E à noite, quando a culpa me abraça e me suga o sangue, sei.
Sei da fatalidade constante.
E sou fraca. Morta.
Sou o engano multi color. Da vida. O anseio da ousadia. O odor da libertação.
E a lua sobre a ponte do Douro, e os lençóis arrancados de uma cama, que não têm como contar uma história, morreram hoje em mim. Comigo.

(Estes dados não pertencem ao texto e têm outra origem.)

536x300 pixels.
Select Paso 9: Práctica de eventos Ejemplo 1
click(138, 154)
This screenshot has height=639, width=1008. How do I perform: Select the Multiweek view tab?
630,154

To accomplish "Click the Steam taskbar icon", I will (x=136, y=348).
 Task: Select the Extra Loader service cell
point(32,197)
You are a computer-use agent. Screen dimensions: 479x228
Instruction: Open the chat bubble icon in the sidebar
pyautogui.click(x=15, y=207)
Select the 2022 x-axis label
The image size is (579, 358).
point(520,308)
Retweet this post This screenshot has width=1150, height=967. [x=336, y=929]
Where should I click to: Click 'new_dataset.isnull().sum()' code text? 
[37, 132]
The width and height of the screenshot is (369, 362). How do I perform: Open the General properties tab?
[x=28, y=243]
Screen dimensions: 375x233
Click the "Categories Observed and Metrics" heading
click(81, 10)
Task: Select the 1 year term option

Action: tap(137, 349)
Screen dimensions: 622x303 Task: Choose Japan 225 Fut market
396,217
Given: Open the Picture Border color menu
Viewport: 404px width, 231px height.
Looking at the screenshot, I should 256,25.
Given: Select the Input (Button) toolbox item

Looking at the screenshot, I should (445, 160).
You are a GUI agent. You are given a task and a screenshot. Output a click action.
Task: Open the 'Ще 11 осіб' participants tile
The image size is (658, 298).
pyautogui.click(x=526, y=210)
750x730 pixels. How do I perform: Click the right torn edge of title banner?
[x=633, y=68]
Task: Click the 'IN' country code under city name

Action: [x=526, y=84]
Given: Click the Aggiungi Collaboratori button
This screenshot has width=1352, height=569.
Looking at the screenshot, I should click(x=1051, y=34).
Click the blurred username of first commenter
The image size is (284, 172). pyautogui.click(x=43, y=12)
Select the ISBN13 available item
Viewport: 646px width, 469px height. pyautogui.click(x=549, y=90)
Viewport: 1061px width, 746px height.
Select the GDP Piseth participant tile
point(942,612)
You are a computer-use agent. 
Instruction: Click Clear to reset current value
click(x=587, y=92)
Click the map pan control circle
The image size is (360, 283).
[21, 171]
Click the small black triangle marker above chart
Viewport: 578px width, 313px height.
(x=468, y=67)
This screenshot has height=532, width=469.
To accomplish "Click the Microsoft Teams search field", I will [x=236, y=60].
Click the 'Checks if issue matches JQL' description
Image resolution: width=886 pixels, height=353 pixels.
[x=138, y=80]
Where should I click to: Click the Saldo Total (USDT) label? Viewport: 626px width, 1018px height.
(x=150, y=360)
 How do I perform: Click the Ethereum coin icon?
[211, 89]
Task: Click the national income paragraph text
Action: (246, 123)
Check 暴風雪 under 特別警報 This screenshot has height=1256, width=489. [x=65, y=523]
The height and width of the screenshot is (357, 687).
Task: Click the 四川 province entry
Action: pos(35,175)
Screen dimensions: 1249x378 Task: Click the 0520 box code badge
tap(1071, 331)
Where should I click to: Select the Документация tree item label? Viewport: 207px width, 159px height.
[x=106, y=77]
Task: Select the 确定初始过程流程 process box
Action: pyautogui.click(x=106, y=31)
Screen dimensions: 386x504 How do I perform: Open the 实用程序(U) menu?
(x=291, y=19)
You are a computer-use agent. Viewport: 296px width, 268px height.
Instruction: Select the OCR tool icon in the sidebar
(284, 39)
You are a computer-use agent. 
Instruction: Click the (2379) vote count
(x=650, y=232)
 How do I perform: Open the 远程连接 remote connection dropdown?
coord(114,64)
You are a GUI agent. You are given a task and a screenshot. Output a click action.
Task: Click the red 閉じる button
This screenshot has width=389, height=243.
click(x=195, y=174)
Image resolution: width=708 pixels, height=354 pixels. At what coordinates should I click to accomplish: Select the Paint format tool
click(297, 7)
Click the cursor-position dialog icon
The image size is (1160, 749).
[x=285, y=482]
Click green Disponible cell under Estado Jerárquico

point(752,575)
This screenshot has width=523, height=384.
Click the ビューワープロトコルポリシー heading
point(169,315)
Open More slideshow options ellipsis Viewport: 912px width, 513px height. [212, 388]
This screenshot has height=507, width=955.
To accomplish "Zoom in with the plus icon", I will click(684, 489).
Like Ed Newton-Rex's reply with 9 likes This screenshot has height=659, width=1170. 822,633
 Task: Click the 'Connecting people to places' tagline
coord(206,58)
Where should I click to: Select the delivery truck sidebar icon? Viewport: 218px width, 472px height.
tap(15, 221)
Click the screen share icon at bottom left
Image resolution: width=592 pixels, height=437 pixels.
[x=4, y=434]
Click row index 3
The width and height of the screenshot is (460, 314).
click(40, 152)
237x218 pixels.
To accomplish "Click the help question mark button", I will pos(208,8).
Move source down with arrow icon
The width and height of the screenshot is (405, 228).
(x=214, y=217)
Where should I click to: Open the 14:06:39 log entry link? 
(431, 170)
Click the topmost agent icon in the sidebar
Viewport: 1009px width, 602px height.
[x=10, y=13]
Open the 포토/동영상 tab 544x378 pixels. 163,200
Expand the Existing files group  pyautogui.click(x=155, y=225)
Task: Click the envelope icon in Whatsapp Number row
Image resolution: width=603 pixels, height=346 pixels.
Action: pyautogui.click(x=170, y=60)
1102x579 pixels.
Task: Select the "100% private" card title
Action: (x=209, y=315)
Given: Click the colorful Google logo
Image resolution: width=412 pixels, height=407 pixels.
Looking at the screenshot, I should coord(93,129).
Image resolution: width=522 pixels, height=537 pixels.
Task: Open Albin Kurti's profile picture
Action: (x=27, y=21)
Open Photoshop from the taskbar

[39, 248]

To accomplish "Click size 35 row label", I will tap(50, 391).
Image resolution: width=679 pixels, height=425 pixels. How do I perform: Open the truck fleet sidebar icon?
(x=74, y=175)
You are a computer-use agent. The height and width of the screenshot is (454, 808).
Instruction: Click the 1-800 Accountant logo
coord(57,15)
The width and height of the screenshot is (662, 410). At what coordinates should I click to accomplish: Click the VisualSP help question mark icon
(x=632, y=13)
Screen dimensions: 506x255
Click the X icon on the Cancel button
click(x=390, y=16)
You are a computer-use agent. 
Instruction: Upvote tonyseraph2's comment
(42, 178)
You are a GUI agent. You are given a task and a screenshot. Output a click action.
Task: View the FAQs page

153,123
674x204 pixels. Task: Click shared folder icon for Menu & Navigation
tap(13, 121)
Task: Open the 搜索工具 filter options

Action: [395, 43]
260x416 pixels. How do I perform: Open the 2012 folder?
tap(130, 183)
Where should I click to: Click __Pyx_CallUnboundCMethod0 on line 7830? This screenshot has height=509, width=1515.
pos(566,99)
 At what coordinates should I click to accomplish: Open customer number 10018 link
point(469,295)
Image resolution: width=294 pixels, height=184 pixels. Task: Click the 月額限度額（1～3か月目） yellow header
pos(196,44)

Como no dia em que contei-me a verdade no rio molecular de enganos, que me conduz ao acaso do desespero. Contra as rochas. Longe da margem.
Não quero ser amada.
Sou a capa das metáforas.
O cerne não esconde nada. Absolutamente nada.
Nem alegria. Nem humanidade. Nem calor. Nem sequer a taquicardia de um coração doente.
Não esconde nada. Nem respira.
Gosto da brisa quente no rosto...
Da música do bar de praia...
De um piano...
De bom gosto e histórias de amor...
De chocolate, e sentir-te a pele...
Então...
Quase que podia dizer amar.
Mas não amo.
Escarro.
Escarro a vida.
Escarro sorrisos.
Escarro a vontade.
Escarro a verdade, e minto indiferença.
Escarro todos os dias...um pouco de mim.
E sinto-me morrer na ilusão suprema de escolher os meus passos.
E hoje, no meio da rua vazia, tentei escarrar de novo...
Mas secara-me a boca.
Secara-me a alma.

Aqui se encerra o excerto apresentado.